Saved data entries
═══

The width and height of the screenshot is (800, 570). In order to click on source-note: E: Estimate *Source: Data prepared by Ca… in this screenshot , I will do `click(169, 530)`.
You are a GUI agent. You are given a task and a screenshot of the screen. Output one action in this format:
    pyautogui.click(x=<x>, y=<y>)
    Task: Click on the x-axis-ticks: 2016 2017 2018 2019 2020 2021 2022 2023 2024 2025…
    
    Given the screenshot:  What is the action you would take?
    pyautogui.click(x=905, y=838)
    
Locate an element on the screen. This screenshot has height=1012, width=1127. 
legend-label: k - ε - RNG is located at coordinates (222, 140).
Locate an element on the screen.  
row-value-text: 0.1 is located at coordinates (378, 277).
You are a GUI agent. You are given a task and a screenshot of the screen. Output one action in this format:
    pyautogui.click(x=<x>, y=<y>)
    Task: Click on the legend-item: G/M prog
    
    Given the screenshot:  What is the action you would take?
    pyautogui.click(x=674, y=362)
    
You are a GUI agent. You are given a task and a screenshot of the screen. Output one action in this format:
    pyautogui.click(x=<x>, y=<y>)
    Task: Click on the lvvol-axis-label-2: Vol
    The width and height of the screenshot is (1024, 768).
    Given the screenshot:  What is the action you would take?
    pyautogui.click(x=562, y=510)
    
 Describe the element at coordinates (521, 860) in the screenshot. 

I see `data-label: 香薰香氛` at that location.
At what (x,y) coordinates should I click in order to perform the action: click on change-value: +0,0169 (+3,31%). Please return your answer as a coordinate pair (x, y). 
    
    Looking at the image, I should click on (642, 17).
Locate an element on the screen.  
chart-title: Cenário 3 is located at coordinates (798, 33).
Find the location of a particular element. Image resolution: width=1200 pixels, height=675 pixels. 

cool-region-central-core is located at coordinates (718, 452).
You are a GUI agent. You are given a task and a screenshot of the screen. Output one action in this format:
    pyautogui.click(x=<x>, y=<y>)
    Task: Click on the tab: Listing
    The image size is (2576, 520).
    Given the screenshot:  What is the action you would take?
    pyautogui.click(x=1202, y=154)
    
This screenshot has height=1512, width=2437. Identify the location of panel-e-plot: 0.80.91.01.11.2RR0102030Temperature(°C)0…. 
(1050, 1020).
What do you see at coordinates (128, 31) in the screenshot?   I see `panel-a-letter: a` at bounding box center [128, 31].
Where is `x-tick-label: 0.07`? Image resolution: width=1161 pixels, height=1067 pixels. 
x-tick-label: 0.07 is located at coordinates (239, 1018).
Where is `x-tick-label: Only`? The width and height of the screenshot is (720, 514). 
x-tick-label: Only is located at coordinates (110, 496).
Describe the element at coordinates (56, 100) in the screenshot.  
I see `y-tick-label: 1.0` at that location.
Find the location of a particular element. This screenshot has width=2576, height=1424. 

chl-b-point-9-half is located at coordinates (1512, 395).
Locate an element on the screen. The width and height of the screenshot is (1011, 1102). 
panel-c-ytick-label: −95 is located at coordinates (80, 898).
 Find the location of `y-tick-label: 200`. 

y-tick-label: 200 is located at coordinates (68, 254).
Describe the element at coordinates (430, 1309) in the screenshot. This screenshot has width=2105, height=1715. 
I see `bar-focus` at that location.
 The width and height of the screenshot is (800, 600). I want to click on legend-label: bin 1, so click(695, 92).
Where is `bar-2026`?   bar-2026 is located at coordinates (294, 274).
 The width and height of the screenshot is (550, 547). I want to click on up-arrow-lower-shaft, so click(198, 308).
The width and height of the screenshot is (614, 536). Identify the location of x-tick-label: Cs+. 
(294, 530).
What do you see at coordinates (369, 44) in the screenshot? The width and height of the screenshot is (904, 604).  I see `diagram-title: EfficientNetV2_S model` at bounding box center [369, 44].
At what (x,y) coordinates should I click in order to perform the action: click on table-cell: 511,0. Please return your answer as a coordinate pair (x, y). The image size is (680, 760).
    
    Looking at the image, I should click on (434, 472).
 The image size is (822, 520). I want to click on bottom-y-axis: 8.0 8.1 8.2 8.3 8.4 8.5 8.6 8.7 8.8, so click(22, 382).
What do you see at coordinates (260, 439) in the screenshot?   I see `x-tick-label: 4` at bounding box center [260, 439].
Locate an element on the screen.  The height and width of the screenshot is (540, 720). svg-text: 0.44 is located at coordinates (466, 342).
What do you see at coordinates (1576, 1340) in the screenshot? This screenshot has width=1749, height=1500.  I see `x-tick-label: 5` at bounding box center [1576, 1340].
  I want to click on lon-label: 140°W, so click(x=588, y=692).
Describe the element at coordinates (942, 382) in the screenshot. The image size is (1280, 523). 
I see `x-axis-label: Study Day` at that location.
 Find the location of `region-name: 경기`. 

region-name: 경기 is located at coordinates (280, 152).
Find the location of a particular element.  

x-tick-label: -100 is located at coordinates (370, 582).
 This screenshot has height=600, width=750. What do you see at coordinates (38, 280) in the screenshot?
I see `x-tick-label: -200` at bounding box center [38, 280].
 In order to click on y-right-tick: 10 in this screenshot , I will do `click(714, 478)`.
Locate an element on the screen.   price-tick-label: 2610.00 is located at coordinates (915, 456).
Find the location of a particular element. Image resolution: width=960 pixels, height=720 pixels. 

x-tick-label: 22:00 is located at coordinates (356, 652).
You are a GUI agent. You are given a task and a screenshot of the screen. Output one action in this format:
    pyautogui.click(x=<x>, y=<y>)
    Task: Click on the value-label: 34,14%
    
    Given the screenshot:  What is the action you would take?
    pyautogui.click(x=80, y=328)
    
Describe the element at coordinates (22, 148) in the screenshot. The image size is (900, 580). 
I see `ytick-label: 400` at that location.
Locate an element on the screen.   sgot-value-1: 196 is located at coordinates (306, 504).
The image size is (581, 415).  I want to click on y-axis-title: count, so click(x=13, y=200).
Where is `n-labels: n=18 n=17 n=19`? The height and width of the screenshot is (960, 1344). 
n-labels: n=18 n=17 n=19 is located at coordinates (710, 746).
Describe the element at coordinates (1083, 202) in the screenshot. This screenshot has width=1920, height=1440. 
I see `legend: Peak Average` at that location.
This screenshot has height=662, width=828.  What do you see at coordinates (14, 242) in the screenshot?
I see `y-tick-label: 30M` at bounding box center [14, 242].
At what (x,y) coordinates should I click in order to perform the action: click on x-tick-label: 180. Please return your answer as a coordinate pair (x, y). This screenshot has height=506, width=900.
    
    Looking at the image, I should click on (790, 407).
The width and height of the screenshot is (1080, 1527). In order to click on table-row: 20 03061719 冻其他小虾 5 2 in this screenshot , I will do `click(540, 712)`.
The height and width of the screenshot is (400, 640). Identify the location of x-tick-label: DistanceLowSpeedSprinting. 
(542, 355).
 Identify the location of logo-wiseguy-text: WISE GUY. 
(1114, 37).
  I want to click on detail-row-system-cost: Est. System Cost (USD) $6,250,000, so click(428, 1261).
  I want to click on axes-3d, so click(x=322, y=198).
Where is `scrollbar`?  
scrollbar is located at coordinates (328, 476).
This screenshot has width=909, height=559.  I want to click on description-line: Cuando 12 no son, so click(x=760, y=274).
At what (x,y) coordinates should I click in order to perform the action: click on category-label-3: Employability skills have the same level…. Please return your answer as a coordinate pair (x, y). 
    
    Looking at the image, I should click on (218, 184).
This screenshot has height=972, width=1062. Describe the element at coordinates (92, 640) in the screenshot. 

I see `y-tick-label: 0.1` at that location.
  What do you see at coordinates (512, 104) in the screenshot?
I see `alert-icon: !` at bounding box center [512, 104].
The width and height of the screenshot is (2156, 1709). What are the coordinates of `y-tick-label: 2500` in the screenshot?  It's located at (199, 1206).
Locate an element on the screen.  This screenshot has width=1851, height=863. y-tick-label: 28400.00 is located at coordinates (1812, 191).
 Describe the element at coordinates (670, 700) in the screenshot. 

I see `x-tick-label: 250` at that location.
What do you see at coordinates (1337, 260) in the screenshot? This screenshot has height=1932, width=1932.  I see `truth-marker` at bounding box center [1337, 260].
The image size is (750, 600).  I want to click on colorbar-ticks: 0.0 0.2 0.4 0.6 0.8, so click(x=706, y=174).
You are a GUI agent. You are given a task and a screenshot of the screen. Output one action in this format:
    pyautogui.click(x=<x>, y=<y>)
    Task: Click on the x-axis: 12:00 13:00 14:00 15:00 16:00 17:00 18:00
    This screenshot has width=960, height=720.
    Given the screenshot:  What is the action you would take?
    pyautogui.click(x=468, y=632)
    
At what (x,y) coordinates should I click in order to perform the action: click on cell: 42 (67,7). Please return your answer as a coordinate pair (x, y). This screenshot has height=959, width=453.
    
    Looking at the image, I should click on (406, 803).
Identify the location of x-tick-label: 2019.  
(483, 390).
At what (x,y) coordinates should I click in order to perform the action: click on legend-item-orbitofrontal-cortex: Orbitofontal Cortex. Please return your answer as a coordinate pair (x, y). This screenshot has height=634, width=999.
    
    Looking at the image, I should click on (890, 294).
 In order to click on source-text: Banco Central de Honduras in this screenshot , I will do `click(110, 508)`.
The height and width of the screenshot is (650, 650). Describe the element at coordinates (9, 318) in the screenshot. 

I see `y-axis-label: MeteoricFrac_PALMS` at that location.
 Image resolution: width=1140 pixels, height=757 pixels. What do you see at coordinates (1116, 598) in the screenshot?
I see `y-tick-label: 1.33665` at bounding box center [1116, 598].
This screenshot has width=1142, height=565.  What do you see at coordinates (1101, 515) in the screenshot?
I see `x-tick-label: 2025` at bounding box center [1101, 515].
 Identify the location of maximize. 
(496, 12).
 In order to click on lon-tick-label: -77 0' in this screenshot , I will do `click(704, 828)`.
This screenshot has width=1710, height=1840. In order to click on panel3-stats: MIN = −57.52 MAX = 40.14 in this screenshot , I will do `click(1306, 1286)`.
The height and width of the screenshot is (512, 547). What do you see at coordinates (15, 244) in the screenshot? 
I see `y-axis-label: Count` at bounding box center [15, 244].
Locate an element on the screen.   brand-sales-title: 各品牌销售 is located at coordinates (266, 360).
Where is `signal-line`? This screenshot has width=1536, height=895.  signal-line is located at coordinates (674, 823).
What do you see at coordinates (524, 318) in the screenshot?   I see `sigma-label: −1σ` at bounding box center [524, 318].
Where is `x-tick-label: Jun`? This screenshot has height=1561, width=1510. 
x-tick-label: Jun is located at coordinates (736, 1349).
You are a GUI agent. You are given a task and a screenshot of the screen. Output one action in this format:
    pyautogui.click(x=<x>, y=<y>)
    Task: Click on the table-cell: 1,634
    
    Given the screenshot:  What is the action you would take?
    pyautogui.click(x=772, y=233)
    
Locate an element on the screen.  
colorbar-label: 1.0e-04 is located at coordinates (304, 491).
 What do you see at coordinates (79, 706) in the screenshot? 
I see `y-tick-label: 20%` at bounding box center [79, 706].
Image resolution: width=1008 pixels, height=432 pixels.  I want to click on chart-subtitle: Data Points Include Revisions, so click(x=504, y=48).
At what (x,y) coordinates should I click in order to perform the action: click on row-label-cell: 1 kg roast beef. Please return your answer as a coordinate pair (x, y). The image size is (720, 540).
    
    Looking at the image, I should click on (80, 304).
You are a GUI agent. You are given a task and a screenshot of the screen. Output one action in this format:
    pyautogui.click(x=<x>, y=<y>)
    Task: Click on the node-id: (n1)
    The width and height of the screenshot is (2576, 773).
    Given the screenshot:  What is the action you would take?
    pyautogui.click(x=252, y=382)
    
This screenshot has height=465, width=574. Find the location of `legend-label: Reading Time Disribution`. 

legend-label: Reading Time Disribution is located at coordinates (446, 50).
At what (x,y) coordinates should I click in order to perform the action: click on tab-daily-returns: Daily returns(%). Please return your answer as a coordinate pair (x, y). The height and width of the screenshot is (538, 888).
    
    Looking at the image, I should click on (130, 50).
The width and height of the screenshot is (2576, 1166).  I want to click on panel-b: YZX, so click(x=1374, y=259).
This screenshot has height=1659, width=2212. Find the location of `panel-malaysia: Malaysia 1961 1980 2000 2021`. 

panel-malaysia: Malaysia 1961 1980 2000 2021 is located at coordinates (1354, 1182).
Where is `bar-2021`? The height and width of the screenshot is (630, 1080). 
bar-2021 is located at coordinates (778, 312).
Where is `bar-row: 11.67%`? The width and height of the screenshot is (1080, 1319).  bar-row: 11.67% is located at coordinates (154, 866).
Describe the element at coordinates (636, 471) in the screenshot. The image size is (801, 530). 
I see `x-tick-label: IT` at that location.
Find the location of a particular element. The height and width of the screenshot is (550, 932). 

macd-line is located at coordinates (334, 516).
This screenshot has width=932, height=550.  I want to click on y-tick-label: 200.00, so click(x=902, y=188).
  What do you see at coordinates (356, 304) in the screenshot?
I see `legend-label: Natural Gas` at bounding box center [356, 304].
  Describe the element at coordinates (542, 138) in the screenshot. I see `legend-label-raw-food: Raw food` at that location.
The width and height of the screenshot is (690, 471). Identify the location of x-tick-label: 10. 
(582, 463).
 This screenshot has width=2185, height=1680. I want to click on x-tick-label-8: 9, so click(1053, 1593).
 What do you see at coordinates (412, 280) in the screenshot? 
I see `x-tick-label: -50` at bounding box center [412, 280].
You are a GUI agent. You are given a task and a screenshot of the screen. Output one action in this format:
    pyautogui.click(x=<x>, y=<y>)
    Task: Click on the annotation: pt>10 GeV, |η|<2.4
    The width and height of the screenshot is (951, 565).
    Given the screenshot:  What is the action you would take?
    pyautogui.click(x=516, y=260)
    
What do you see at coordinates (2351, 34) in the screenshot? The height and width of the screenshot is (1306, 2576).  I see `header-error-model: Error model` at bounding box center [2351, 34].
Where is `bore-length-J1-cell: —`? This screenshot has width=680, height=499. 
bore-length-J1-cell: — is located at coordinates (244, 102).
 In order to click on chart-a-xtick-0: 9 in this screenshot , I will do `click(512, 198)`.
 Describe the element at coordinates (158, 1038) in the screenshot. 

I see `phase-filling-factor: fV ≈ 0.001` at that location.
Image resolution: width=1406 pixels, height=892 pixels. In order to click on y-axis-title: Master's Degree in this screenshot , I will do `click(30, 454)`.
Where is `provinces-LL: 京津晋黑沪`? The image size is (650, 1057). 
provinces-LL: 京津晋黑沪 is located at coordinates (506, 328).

═══

What you are asked to do
Reproduce word for word the lines from the one containing "coordinates (674, 823)." through the one containing "legend-label: Reading Time Disribution is", both ends included.

Output for this task
Where is `signal-line`? This screenshot has width=1536, height=895.  signal-line is located at coordinates (674, 823).
What do you see at coordinates (524, 318) in the screenshot?   I see `sigma-label: −1σ` at bounding box center [524, 318].
Where is `x-tick-label: Jun`? This screenshot has height=1561, width=1510. 
x-tick-label: Jun is located at coordinates (736, 1349).
You are a GUI agent. You are given a task and a screenshot of the screen. Output one action in this format:
    pyautogui.click(x=<x>, y=<y>)
    Task: Click on the table-cell: 1,634
    
    Given the screenshot:  What is the action you would take?
    pyautogui.click(x=772, y=233)
    
Locate an element on the screen.  
colorbar-label: 1.0e-04 is located at coordinates (304, 491).
 What do you see at coordinates (79, 706) in the screenshot? 
I see `y-tick-label: 20%` at bounding box center [79, 706].
Image resolution: width=1008 pixels, height=432 pixels.  I want to click on chart-subtitle: Data Points Include Revisions, so click(x=504, y=48).
At what (x,y) coordinates should I click in order to perform the action: click on row-label-cell: 1 kg roast beef. Please return your answer as a coordinate pair (x, y). The image size is (720, 540).
    
    Looking at the image, I should click on (80, 304).
You are a GUI agent. You are given a task and a screenshot of the screen. Output one action in this format:
    pyautogui.click(x=<x>, y=<y>)
    Task: Click on the node-id: (n1)
    The width and height of the screenshot is (2576, 773).
    Given the screenshot:  What is the action you would take?
    pyautogui.click(x=252, y=382)
    
This screenshot has height=465, width=574. Find the location of `legend-label: Reading Time Disribution`. 

legend-label: Reading Time Disribution is located at coordinates (446, 50).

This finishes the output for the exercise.